We used the generated assemblies to perform methylation detection by applying the PacBio SMRT Analysis toolkit (v2.3). To discriminate between natural variation in IPD and true methylation the toolkit relies on expected distribution of unmethylated IPDs given the nucleotide sequence context. When IPD value exceeds the probability threshold, we used default p-value 0.01, the relevant base is called as modified. The calculations are implemented in KineticWorker.py, which is part of SMRT Analysis toolkit52. After comparing the generality of motifs versus the frequency of motif methylation for each isolate, we removed the motifs for which less than 60% of motif occurrences were methylated. We retained two motifs for the Kp2564 isolate which had methylation fractions below 60% (Table 2), where the low level of methylation was result of insufficient sequencing coverage.

NCBI datasets

To assess the abundance of GATC motif on Kp chromosomes, we downloaded from the NCBI RefSeq database all Kp assemblies where their longest chromosomal contig was at least 4.5Mbps (n = 673)53. For an analysis of the prevalence of GATC motif downstream of fosA gene, we downloaded all Kp assemblies in the NCBI pathogen database (as of November 15, 2019; n = 3584)21. For reconstruction of a Kp phylogenetic tree we determined the MLST20 of each of the 3584 assemblies using kleborate software48. For each MLST which had more than nine samples from different geographical locations (city, region, or country) and year of collection data, we included a single randomly selected assembly for phylogenetic reconstruction.
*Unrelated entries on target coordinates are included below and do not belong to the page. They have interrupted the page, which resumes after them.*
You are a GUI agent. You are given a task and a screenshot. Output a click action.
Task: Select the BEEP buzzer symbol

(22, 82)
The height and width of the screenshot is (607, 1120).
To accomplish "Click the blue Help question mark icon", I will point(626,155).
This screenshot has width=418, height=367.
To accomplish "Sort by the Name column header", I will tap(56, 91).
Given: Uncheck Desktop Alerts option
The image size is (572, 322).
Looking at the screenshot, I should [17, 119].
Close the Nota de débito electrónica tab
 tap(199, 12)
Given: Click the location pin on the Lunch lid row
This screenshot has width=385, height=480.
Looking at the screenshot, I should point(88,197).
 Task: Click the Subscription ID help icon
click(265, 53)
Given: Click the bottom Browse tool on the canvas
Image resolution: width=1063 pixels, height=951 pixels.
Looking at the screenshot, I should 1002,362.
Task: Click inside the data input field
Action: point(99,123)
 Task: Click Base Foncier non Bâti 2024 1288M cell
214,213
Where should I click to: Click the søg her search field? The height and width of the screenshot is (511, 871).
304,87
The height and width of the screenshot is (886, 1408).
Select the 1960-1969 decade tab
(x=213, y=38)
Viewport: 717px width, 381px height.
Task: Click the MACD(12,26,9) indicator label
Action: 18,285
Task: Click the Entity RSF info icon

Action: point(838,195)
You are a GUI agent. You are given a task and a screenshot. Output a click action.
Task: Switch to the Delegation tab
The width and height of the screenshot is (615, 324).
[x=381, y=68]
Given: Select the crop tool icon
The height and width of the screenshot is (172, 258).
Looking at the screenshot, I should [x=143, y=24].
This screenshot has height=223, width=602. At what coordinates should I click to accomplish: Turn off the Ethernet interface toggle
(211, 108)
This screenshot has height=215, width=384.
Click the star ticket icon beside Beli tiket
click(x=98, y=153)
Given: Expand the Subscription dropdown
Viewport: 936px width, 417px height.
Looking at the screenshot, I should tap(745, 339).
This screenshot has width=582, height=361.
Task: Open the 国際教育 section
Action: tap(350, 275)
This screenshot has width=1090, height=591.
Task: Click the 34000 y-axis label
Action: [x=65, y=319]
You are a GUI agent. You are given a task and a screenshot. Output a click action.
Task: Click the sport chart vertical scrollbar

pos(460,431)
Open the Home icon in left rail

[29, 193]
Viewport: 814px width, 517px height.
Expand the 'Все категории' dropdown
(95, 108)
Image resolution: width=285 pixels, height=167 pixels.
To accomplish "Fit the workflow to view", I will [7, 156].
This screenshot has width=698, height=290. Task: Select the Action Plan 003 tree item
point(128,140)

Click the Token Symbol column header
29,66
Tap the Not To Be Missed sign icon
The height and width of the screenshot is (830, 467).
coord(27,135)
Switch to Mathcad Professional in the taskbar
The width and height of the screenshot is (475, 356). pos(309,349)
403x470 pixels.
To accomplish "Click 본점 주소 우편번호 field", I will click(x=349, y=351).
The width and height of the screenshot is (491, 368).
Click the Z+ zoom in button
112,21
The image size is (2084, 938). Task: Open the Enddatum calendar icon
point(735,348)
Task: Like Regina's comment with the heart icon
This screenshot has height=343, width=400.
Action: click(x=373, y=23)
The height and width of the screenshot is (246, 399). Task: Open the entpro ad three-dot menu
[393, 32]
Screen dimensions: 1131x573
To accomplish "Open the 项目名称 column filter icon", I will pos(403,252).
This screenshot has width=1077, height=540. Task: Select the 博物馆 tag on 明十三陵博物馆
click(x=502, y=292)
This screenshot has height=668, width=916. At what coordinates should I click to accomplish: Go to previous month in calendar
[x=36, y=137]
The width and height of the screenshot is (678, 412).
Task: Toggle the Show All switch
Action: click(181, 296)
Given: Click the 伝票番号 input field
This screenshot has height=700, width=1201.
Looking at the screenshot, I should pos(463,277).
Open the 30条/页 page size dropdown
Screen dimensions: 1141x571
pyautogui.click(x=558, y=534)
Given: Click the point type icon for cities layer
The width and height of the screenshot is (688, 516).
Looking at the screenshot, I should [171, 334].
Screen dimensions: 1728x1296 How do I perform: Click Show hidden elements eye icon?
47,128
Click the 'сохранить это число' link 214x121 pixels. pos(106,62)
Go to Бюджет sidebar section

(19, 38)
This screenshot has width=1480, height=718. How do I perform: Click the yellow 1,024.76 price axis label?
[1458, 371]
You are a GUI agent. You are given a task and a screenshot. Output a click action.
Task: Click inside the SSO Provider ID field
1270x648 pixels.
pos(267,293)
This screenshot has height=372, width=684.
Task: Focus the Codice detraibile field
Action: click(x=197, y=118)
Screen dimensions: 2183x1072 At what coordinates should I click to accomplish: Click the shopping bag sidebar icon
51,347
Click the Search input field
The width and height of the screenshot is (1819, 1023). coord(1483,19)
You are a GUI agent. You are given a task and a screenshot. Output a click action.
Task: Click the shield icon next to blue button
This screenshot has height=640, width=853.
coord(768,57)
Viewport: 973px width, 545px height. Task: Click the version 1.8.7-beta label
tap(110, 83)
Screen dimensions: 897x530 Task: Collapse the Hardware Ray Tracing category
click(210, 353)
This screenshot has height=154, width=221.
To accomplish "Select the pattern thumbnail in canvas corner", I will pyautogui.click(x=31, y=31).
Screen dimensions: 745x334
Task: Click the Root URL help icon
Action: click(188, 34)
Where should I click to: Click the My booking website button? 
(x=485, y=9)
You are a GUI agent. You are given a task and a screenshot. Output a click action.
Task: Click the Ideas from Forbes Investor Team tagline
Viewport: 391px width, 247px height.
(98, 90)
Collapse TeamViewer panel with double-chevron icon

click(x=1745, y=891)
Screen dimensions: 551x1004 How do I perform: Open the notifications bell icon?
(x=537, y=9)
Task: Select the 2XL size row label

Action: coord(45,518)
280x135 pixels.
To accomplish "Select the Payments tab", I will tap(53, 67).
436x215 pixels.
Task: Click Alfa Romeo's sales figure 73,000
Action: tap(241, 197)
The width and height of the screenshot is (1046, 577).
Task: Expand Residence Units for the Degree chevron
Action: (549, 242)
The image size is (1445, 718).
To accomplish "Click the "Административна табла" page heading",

A total of 83 isolates were used in the construction of the phylogenetic tree. The tree was constructed using IQTREE software54 with the GTR + F + G4 model.

Ethical statement

The study was approved by the Hospital de Santa Maria and Hospital St Antonio dos Capuchos Ethics Committees, and all methods were performed in accordance with the relevant guidelines and regulations, including informed consent from all patients.